Even if the target is fully compliant with the sales tax rules as applied to its products or services, it is important to inquire about the target’s history of business acquisitions. As discussed above, many states impose successor liability for taxes on buyers—even when only assets are acquired. In order to avoid successor liability, a buyer generally must comply with notification and withholding requirements. Such requirements are often overlooked, creating an additional S&U tax risk in business acquisitions.
Transactional Tax Considerations
In addition to reviewing the acquisition history of a target, the purchaser of a business should be aware of potential exposures created by the current transaction. For example, while many states provide bulk sale exemption rules for the sale of the majority of business assets in a single transaction, some states (e.g., New York) provide an extremely small exemption amount (e.g., $600), which creates current S&U liabilities for the acquirer if the transaction is not properly structured. Similarly, a few states now impose transfer taxes on the value of qualifying assets sold as part of an acquisition. Such transfer taxes can be the responsibility of the buyer, seller, or both, and can often specifically be assigned to a particular party in the purchase and sale agreement. Transfer taxes can refer to documentary stamp taxes, including real estate conveyance taxes, controlling interest transfer taxes, or other taxes that are attributable to the acquisition. The authors have seen several states over recent years expand real estate transfer taxes or controlling interest transfer taxes to encompass a greater amount of qualifying assets or larger number of transactions.

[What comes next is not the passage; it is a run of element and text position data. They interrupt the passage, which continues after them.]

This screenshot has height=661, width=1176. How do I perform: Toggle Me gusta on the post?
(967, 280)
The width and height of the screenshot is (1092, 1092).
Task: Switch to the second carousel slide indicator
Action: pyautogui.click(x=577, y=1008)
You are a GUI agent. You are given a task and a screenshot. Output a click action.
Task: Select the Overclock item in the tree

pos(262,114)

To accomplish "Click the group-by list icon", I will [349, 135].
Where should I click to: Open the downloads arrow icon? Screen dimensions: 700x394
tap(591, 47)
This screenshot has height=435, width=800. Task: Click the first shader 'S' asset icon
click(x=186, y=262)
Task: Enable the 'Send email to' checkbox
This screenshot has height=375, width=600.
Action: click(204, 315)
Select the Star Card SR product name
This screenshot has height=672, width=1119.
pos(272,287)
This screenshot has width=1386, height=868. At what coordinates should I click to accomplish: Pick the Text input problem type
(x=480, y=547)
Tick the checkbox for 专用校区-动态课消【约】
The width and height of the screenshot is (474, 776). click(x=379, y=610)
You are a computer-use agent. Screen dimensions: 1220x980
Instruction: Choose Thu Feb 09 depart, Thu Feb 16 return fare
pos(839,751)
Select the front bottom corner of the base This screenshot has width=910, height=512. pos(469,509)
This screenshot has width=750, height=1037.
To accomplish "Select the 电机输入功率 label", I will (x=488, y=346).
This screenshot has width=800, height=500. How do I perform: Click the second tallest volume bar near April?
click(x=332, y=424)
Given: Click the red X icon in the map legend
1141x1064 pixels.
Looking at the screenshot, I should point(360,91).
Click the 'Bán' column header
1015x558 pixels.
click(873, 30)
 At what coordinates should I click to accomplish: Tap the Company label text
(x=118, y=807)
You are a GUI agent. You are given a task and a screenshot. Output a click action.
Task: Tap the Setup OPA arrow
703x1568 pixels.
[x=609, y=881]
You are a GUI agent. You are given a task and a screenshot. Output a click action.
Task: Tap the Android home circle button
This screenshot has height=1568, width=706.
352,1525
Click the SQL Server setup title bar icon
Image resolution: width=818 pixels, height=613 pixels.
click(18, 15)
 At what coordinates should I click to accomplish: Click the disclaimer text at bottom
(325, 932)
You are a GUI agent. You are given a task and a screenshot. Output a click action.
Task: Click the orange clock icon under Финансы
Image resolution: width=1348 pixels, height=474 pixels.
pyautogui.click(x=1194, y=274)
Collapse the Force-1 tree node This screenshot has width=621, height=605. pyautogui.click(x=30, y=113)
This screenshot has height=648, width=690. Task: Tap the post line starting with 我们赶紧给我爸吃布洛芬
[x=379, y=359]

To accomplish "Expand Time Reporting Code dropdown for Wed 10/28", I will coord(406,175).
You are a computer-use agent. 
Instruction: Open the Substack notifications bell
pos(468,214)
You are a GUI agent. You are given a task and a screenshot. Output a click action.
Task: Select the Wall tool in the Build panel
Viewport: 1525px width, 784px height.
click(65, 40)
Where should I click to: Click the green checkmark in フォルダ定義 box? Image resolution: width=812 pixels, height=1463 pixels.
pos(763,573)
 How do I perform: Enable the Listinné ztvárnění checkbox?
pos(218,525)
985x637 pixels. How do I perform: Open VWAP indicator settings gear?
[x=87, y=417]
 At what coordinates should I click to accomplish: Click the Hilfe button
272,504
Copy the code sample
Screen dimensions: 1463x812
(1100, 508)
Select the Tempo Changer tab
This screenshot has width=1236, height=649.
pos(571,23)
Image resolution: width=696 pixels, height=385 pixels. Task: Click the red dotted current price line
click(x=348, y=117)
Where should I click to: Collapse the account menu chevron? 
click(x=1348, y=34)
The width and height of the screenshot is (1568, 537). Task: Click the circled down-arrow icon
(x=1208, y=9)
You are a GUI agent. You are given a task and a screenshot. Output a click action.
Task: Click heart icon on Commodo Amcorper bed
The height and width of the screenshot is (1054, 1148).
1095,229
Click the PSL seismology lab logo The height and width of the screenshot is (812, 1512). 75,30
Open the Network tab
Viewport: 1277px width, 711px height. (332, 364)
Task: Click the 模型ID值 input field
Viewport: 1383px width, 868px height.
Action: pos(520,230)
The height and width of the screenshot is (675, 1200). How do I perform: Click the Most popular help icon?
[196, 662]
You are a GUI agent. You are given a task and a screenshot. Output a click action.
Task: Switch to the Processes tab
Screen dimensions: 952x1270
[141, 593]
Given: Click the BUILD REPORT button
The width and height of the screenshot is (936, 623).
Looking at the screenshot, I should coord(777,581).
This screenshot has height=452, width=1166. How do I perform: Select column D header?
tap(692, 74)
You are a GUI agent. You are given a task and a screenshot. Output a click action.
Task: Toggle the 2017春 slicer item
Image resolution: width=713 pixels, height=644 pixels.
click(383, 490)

Other Tax Exposure Considerations
In an effort to increase tax revenues, a few states have expanded their taxing regimes to include nontraditional tax types or taxing authority measures. Currently, a handful of jurisdictions impose statewide non–income tax regimes. Both Ohio’s Commercial Activity Tax (CAT) and Washington’s Business and Occupation (B&O) tax are based on gross receipts rather than income and are imposed based on “economic nexus” rules, rather than physical presence.
Similarly, some net income taxing states are making an effort to expand their potential taxpayer base by enacting economic nexus statutes. These statutes generally provide for the taxation of particular businesses based on sales or other factor presence within the particular state (i.e., $500,000 of sales or $50,000 of payroll or property in the state). The use of factor presence standards for income tax nexus can create tax risks for any business and should be reviewed in any due diligence engagement.
Despite presenting a host of state and local tax risks and obstacles, business acquisitions present significant opportunities and benefits when properly structured. Businesses looking to offset or eliminate tax on transactional gains should review the proposed acquisition structure to determine if any tax attributes (such as net operating losses or state tax credits) could reduce any potential tax due. Similarly, taxpayers should review the possibility of electing asset sale treatment pursuant to IRC section 338(h)(10) to increase the potential post-transaction depreciation base on the acquired assets. The increased tax cost on the seller of any such election today should be compared with the potential tax benefits to the buyer over the lives of the assets to determine whether such a planning opportunity is prudent under the specific circumstances.
Professionals advising buyers or sellers in any due diligence engagement must be aware of a multitude of tax risks—including international, federal, state, and local. This article endeavors to briefly discuss a few of the many state tax risks, but it does not address all potential risks. Professionals representing a party in a purchase/sale transaction should make sure that someone familiar with multistate tax rules is part of the engagement team.